Alaskans all think they are badass. And I mean, we are. BUT. We are still human and get cold. Sometimes clients show up to sessions prepared to beat their chests and mentally tough it out, but the reality is that noses still run, kids still cry, and skin turns blotchy and purple no matter your level of badassery. It really is less about being amazing and more about science. We have been doing this a lot of years now, collected a little wisdom along the way, and have compiled a list of our best tips for surviving the less comfortable months in front of the camera. Plus a winter photo over-share. Because, how to choose?

  • EXPECT KIDS TO BE KIDS – Kids don’t really care about your photos. And kids are honest. The younger they are, the more honest they are, and they will not fake looking warm and happy in a photo just because you said to. The first step is for you to not assume they can hack it. I can’t tell you how many clients have shown up to a February session with their girls in cute little dresses with bare legs. Whenever that happens, the poor kids look completely miserable in the photos – because they are! If you are shooting in winter, then please dress them for the occasion. Save the sundresses and open-toed shoes for summer.
  • HAND-WARMERS – Costco and Three Bears carry these in mega-packs and you should definitely bring them along. It makes a huge difference, especially to kids when you can hand them a toasty little hand-hold. The best part? They aren’t just for hands! Stick those suckers in your bra, your pockets, your boots. Your body will thank us.
  • LAYERS – No one is gonna know you are wearing your ugly ‘ole long-johns under those cute new jeans, so you might as well layer up. 95% of our brides (even in the summer) wear leggings and hiking boots under their sparkly gowns and no one knows the difference!
  • PLAN FOR BREAKS – If it is a particularly cold day, we will likely have one or two car warm-ups. This gives you all some time to de-thaw, blow your noses, and blast the warm air. It’s a great idea to bring some warm cider or coffee to help everyone feel cozy. (Just don’t spill – ha!) Winter sessions take a little longer for this reason, but the reprieve is well worth the time.
  • ACCESSORIZE – The first giveaway that you are cold: your hands. Fingers turn red and wrinkled. Gloves, scarves, hats can add a splash of color to a blue-grey world AND double as the extra warmth you need.
  • DON’T FORGET THE PARKA – Even if you don’t plan on shooting in your winter coat, bring it or a cozy blanket for in-between sets. There will be lots of time during your session that we will be walking from point A to B or that we are shooting individuals. This is a good opportunity to add some temporary layers and warm up.
  • BE FLEXIBLE – We live in Alaska, ok? She can be moody and stubborn. If the temps are falling to sub zero or we have a wicked windstorm, we will reschedule, same as we would in the summer if it pours rain. Being flexible is a requirement for outdoor photography. Especially in a climate such as ours. Patience is key and we promise to get you the best photos we can – even if that means waiting for a lull in the weather pattern.

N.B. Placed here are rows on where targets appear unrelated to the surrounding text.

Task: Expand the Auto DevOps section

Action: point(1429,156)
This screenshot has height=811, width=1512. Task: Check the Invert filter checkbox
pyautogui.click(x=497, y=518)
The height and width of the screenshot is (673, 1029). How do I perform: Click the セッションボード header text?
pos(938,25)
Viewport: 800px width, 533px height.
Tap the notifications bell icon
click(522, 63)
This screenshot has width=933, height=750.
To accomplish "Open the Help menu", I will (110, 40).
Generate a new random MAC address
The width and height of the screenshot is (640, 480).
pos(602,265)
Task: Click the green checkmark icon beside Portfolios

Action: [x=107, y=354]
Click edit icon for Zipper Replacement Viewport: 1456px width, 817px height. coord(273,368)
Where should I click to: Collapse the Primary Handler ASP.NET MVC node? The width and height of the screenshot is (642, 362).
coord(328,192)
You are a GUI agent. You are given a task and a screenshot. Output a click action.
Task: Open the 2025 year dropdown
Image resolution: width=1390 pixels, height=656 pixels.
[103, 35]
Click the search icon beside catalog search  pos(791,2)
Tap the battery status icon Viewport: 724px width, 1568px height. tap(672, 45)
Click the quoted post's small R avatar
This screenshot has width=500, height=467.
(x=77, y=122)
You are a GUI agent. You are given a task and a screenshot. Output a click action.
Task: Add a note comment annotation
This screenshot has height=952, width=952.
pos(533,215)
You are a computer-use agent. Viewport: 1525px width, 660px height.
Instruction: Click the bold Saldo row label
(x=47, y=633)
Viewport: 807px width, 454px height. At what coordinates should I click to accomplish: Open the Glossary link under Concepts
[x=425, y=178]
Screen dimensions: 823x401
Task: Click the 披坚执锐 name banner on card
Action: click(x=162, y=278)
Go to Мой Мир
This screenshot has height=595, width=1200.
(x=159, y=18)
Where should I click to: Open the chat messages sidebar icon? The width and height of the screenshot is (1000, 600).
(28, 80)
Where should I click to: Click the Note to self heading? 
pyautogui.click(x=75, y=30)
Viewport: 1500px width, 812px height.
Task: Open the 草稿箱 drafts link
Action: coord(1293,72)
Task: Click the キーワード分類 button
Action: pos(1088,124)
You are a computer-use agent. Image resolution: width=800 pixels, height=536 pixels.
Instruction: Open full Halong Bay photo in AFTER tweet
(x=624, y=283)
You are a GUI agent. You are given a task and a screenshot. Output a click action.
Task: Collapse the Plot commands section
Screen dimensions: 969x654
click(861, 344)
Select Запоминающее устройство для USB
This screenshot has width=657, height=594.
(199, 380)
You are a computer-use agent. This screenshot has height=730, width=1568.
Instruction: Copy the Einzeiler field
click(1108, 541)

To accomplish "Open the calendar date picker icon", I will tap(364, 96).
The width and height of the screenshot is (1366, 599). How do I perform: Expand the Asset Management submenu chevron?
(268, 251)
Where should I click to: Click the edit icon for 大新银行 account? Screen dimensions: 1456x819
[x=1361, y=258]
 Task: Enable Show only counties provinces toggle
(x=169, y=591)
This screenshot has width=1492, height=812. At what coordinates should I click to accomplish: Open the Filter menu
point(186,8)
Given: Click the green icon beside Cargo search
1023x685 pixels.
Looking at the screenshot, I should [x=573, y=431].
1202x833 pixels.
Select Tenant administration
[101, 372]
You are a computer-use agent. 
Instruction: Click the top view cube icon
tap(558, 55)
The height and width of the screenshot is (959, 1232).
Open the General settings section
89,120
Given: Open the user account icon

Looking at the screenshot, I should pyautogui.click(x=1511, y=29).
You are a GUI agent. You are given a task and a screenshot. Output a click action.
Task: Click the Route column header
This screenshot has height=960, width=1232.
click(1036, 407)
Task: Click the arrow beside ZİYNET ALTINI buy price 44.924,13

  • TRUST YOUR PHOTOGRAPHER – We have done this a very long time and have a pretty good idea of what works great in photos, do your best to prepare for winter conditions, but then leave the rest to us! Ultimately all these suggestions are because we want you to relax, play with your kids, make-out in front of mountains, double-over-in-laughter and completely forget that you are freezing your hiney in front of a camera. We have all kinds of tricks to help distract the kids, and make winter FUN. We got you!